-- DATA TO USE --
BEGIN

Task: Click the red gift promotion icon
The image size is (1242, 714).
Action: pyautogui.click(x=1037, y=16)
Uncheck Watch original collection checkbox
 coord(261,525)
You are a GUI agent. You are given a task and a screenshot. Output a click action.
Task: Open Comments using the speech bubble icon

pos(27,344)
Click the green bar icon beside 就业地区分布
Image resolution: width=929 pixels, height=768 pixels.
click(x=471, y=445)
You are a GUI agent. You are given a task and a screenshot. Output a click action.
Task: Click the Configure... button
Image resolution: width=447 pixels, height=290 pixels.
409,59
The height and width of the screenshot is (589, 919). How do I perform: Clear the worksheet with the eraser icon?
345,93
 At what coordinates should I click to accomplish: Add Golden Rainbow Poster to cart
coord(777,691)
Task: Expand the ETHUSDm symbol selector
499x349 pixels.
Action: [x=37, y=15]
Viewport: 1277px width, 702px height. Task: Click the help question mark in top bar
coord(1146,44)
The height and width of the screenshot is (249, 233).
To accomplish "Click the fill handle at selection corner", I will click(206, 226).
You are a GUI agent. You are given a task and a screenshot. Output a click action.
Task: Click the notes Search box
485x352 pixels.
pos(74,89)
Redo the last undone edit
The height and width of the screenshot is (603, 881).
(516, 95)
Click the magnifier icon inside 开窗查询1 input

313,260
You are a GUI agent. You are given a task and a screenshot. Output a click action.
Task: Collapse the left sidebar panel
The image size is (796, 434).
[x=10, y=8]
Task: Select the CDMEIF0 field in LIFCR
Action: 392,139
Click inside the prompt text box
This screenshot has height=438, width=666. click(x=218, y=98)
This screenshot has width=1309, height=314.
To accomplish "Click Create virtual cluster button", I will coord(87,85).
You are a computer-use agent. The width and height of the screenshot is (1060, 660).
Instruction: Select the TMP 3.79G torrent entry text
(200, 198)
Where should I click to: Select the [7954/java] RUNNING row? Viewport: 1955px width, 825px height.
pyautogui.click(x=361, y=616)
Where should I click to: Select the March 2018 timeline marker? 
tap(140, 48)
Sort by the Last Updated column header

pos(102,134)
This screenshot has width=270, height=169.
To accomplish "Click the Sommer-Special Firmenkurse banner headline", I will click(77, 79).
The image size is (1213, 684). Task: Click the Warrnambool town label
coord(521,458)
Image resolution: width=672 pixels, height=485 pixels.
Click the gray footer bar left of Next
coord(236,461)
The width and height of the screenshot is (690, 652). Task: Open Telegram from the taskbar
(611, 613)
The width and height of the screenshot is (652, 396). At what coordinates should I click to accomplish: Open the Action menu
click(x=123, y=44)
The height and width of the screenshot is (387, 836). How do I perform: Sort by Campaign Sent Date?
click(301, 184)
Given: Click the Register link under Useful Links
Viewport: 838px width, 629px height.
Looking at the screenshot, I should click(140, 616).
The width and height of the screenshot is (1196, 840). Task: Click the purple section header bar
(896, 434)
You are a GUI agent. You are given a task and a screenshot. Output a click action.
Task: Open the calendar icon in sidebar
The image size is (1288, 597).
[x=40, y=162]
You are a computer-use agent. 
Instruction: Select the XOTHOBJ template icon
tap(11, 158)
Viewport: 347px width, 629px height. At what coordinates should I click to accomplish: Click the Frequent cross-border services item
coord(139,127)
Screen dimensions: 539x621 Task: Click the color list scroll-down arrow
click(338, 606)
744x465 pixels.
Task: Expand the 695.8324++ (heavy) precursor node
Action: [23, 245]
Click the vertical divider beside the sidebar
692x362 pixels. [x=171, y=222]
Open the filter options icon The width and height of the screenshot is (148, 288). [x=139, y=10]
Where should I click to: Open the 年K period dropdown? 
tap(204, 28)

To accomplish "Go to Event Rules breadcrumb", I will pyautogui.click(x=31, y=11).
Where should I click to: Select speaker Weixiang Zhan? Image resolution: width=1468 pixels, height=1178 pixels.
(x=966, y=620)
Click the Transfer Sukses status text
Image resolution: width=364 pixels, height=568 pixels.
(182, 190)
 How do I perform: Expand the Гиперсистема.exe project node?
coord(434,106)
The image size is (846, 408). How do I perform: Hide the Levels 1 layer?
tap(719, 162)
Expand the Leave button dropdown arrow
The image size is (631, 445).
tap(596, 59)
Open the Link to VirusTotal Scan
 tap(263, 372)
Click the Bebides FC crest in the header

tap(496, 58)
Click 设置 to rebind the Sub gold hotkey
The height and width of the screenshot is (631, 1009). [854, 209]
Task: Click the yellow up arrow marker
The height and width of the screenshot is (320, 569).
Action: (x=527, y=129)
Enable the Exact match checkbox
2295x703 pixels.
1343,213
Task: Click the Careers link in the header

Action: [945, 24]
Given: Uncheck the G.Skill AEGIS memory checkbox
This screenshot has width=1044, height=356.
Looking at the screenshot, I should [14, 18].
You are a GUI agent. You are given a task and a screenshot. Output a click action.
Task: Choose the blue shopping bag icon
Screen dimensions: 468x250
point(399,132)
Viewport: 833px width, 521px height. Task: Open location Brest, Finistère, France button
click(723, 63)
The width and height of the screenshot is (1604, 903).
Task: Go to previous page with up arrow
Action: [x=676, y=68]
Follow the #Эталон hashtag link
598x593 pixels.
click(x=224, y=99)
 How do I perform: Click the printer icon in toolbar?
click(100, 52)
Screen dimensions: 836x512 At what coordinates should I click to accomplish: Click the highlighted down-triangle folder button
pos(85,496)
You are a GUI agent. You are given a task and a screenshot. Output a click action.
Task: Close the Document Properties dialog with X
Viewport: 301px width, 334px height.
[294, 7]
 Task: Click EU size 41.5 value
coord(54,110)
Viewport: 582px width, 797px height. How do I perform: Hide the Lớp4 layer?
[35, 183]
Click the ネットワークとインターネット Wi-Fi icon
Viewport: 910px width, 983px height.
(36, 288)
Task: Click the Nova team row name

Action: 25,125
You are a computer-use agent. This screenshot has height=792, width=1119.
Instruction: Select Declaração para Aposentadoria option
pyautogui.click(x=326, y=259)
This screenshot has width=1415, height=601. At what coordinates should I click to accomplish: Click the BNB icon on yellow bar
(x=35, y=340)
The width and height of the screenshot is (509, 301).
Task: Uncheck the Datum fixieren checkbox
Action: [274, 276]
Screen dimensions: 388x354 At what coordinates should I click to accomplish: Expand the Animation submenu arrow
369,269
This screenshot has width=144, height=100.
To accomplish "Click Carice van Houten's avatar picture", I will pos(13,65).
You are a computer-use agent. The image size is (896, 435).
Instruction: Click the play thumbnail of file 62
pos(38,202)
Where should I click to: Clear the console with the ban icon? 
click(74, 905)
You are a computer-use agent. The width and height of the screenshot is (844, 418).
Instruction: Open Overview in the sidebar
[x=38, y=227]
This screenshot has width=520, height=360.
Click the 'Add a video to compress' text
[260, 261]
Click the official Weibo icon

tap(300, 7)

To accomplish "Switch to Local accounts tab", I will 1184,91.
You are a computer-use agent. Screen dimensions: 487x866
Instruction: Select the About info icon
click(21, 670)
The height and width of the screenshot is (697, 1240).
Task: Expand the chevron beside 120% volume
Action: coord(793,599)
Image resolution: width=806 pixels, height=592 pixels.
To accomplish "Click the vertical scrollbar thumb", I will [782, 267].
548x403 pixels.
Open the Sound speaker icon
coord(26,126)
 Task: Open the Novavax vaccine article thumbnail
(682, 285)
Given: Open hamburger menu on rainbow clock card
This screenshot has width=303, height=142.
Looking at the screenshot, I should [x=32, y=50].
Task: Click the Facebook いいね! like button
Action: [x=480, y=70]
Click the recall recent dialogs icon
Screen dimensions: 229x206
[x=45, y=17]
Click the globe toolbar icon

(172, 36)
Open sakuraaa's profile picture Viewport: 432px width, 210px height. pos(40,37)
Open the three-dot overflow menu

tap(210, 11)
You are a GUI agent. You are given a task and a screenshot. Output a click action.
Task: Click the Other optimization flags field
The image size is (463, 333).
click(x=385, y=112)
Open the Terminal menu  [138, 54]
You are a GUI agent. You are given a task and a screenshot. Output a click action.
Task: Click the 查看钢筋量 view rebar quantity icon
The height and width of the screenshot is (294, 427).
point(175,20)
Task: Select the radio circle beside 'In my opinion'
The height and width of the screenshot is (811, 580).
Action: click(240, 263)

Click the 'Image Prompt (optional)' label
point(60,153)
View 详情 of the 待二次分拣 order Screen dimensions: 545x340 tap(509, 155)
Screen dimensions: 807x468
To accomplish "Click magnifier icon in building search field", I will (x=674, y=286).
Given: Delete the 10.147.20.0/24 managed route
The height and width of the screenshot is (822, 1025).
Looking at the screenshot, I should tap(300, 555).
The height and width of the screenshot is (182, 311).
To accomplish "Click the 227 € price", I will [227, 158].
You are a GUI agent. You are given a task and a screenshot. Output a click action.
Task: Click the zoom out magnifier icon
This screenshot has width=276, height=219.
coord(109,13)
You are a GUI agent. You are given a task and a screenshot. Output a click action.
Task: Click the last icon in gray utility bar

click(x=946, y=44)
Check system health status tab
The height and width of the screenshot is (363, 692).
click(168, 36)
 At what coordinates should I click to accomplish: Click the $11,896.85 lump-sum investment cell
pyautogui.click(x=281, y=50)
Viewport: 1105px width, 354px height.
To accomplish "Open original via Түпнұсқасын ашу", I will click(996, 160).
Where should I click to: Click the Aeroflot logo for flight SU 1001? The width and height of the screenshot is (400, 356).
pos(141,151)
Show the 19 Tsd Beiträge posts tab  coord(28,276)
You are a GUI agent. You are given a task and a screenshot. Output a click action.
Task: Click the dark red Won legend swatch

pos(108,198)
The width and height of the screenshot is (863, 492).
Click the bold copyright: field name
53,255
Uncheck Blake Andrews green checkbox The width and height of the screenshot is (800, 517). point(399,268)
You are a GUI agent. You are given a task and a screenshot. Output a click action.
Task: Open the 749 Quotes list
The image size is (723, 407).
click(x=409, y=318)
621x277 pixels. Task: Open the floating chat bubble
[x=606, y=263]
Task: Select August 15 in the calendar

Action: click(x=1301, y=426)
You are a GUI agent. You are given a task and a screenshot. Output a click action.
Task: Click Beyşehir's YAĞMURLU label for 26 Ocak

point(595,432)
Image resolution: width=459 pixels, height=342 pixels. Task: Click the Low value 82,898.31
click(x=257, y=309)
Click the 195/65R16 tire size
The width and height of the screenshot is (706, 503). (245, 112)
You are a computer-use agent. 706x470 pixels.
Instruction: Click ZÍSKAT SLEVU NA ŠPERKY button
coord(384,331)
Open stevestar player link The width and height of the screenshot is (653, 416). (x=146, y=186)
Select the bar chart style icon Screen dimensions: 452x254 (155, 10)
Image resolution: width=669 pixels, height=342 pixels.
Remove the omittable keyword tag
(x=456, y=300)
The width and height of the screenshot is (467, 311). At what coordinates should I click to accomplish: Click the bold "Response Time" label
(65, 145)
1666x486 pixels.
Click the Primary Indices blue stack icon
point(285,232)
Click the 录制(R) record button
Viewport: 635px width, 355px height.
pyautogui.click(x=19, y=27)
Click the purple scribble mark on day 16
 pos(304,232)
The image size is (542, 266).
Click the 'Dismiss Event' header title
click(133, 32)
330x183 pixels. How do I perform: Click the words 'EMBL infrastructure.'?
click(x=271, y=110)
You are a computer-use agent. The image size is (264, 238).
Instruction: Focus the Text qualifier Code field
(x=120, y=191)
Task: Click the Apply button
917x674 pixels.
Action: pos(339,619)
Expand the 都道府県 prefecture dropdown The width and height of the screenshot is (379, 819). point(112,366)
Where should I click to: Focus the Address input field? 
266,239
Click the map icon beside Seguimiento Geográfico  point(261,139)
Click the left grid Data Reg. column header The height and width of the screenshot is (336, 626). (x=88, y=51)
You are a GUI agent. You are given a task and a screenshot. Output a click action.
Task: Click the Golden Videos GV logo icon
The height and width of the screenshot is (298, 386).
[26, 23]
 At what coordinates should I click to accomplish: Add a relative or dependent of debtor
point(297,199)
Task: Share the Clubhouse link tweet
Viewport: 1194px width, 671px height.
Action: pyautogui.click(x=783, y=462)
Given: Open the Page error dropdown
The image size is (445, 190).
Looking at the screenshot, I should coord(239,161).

END

-- TRY IT --
Reproduce only the lines above, starting at the line with "This screenshot has width=276, height=219." and ending at the line with "Uncheck Blake Andrews", exactly as written.

-- ANSWER TO THIS EXERCISE --
This screenshot has width=276, height=219.
coord(109,13)
You are a GUI agent. You are given a task and a screenshot. Output a click action.
Task: Click the last icon in gray utility bar

click(x=946, y=44)
Check system health status tab
The height and width of the screenshot is (363, 692).
click(168, 36)
 At what coordinates should I click to accomplish: Click the $11,896.85 lump-sum investment cell
pyautogui.click(x=281, y=50)
Viewport: 1105px width, 354px height.
To accomplish "Open original via Түпнұсқасын ашу", I will click(996, 160).
Where should I click to: Click the Aeroflot logo for flight SU 1001? The width and height of the screenshot is (400, 356).
pos(141,151)
Show the 19 Tsd Beiträge posts tab  coord(28,276)
You are a GUI agent. You are given a task and a screenshot. Output a click action.
Task: Click the dark red Won legend swatch

pos(108,198)
The width and height of the screenshot is (863, 492).
Click the bold copyright: field name
53,255
Uncheck Blake Andrews green checkbox The width and height of the screenshot is (800, 517). point(399,268)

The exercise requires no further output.